Our Approach

Principles

We are guided by the following principles:

  • Crossroads’ work is built upon a systemic power analysis of white supremacy and systemic racism in the United States;
  • Crossroads seeks to be accountable to people of color communities and organizations;
  • Crossroads’ work encompasses a multicultural analysis of white supremacy and racism, recognizing white supremacy uses diverse strategies that target all people of color communities in specific ways.
  • Crossroads’ work is intersectional, recognizing that white supremacy and institutional racism exist in relationship with other forms of oppression, and that intersectional interventions and disruptions take into account the full humanity of communities of color.
Partnership

Crossroads acts as an outside partner to the institution providing capacity building and technical assistance, tailored to the unique makeup of the variety of constituents in the organization.

Practices

Crossroads’ methodology draws from a variety of disciplines that are adapted for effective internal institutional change. We engage the science of organizational development to build institutional structures and culture that are supportive of antiracist transformation. We draw on social science disciplines such as applied research, sociology, legal analysis, and education. We are informed by spiritual and religious disciplines, and the power analysis and organizing of communities of color and other marginalized communities. Crossroads draws on these sources to support structural and cultural change to build resilience in institutions and individuals within them to confront racism and oppression manifested within the institution and in society more broadly.

Collaboration

Cross-racial collaboration is a core value at Crossroads because we believe that both people of color and white people must be actively working together in mutually accountable ways in order to be effective at dismantling racism in institutions. One way we live into this value is our facilitation teams are nearly always composed of a person of color and a white person, creating a courageous and more liberating space for our partners and workshop participants.

Intersectional

Crossroads understands our work is intersectional, recognizing that white supremacy and institutional racism exist in relationship with all other forms of oppression. Intersectional interventions and disruptions take into account the full humanity of communities of color.

Transforming Values

Crossroads embraces transforming values to cultivate terrain for anti-racist accountability. These values were developed as we envisioned who we wanted to be as an organization. The values reflect our worldview and make it possible to build relationships of accountability with and be in the service of supporting the resistance of people of color.
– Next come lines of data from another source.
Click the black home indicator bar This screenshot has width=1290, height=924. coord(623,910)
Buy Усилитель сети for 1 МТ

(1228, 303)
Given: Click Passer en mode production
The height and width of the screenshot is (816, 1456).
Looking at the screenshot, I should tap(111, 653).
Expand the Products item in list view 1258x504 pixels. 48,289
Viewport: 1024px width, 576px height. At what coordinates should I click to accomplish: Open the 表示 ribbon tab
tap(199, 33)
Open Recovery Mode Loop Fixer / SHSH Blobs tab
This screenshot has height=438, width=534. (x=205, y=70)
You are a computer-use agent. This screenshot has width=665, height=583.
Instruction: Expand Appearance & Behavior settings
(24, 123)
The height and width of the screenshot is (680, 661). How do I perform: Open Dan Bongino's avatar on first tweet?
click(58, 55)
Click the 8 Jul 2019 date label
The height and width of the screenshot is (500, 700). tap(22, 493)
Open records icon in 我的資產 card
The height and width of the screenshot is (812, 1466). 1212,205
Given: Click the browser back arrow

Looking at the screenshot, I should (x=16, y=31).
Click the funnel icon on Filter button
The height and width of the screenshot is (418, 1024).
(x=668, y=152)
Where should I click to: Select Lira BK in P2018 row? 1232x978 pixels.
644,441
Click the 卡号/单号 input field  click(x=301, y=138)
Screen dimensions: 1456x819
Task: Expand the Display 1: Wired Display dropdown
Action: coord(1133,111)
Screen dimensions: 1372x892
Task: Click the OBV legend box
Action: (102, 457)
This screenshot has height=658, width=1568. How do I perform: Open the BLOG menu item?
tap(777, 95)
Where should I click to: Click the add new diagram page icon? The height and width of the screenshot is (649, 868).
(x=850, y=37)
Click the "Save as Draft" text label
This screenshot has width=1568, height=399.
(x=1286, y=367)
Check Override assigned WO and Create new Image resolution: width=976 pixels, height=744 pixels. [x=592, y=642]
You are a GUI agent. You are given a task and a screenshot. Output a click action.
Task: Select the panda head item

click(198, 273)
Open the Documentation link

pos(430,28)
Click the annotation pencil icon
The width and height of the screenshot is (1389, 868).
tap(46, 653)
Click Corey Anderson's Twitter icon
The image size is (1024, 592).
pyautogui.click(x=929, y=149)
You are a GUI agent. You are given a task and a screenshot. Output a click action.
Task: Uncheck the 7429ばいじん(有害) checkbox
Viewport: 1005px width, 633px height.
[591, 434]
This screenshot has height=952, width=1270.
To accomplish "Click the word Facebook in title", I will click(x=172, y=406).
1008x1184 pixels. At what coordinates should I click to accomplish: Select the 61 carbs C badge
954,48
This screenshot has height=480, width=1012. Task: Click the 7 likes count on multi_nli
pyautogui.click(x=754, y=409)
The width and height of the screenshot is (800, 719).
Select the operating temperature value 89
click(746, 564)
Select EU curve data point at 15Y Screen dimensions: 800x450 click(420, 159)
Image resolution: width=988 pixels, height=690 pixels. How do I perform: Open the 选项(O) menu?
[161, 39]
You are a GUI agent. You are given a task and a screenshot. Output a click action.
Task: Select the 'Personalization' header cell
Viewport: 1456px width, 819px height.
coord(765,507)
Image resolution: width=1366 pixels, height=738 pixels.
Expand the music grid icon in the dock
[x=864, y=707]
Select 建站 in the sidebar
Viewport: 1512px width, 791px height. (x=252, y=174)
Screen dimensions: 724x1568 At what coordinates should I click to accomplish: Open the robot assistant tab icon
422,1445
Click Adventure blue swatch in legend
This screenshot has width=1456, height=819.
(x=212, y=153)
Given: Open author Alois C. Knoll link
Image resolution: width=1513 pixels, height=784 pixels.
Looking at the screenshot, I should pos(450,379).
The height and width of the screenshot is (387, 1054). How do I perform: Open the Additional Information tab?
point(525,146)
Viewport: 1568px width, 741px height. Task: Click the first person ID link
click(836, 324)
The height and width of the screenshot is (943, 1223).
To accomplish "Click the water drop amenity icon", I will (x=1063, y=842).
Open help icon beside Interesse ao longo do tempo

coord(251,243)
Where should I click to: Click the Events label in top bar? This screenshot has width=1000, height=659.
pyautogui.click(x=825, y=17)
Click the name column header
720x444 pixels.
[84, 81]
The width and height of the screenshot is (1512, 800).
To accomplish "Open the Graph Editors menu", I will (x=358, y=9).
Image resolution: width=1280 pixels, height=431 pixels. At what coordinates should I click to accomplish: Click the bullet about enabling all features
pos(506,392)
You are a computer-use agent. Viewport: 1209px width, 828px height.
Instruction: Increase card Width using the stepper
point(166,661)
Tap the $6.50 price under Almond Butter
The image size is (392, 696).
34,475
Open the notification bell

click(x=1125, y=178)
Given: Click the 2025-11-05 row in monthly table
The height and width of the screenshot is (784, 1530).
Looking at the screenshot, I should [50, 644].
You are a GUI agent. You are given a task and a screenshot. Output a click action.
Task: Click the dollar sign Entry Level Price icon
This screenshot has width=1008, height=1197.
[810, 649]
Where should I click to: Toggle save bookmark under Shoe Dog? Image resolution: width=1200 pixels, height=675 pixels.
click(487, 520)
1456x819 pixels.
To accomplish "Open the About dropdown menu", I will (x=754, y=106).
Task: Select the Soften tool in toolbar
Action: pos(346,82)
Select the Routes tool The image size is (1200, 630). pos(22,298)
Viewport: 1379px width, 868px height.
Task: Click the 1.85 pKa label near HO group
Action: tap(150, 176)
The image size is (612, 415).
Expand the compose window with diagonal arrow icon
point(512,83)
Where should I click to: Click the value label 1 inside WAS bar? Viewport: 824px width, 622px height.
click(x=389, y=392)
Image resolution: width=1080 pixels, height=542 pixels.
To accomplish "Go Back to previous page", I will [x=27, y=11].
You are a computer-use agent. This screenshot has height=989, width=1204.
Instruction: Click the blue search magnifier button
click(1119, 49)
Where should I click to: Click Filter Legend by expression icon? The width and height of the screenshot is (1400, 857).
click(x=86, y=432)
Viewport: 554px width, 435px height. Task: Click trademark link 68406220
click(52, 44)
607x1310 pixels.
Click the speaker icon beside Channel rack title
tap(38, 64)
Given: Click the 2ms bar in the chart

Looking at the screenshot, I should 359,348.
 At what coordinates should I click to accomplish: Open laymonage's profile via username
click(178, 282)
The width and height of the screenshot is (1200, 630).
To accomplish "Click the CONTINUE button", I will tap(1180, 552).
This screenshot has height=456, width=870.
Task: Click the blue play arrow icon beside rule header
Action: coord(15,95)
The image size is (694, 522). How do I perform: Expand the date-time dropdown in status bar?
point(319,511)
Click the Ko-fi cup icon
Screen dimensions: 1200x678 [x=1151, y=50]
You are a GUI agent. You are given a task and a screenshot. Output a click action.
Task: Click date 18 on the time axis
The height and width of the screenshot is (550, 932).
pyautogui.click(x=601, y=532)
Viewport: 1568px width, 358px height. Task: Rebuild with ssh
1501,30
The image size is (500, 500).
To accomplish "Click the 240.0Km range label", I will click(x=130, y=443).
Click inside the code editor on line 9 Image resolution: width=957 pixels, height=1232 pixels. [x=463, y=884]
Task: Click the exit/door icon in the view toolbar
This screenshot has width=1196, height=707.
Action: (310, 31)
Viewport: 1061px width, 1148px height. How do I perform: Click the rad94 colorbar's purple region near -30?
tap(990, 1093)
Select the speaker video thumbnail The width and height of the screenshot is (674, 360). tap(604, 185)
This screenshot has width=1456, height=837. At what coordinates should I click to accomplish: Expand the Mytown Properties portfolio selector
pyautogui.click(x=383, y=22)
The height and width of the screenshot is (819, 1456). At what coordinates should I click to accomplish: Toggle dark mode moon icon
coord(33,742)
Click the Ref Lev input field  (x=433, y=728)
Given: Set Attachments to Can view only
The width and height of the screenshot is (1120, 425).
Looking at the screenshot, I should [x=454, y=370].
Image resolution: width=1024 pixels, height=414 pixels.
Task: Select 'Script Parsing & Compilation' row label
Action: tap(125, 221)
Transparent Communication & Decision-Making

Crossroads values honest and open communication, with confidentiality allowing individuals to make mistakes, learn from them, and recover. This is in contrast with a culture of secrecy as a way of hoarding information and manipulating collaboration.

Both/And Thinking

Crossroads acknowledges that multiple realities and methods for institutional life exist. Our bias is toward action so that indecision, or competing or conflicting ideas do not paralyze the work. This thinking is in contrast with rigid binary thinking that discourages diversity.

Cooperation and Collaboration

Crossroads’ value of cooperation and collaboration allows organizations to say yes more often than not. Cooperation and collaboration support individual creativity and collective action, which are necessary to interrupt white dominance and create a more equitable world. This value is in contrast to compartmentalized individual action that is competitive.

Abundant Worldview

Crossroads’ worldview of abundance transforms how we identify and use resources such as money, power, people, time, and holding space for innovation. This value is in contrast to a scarcity mindset in which the default response is “No,” and resources are hoarded and used unsustainably.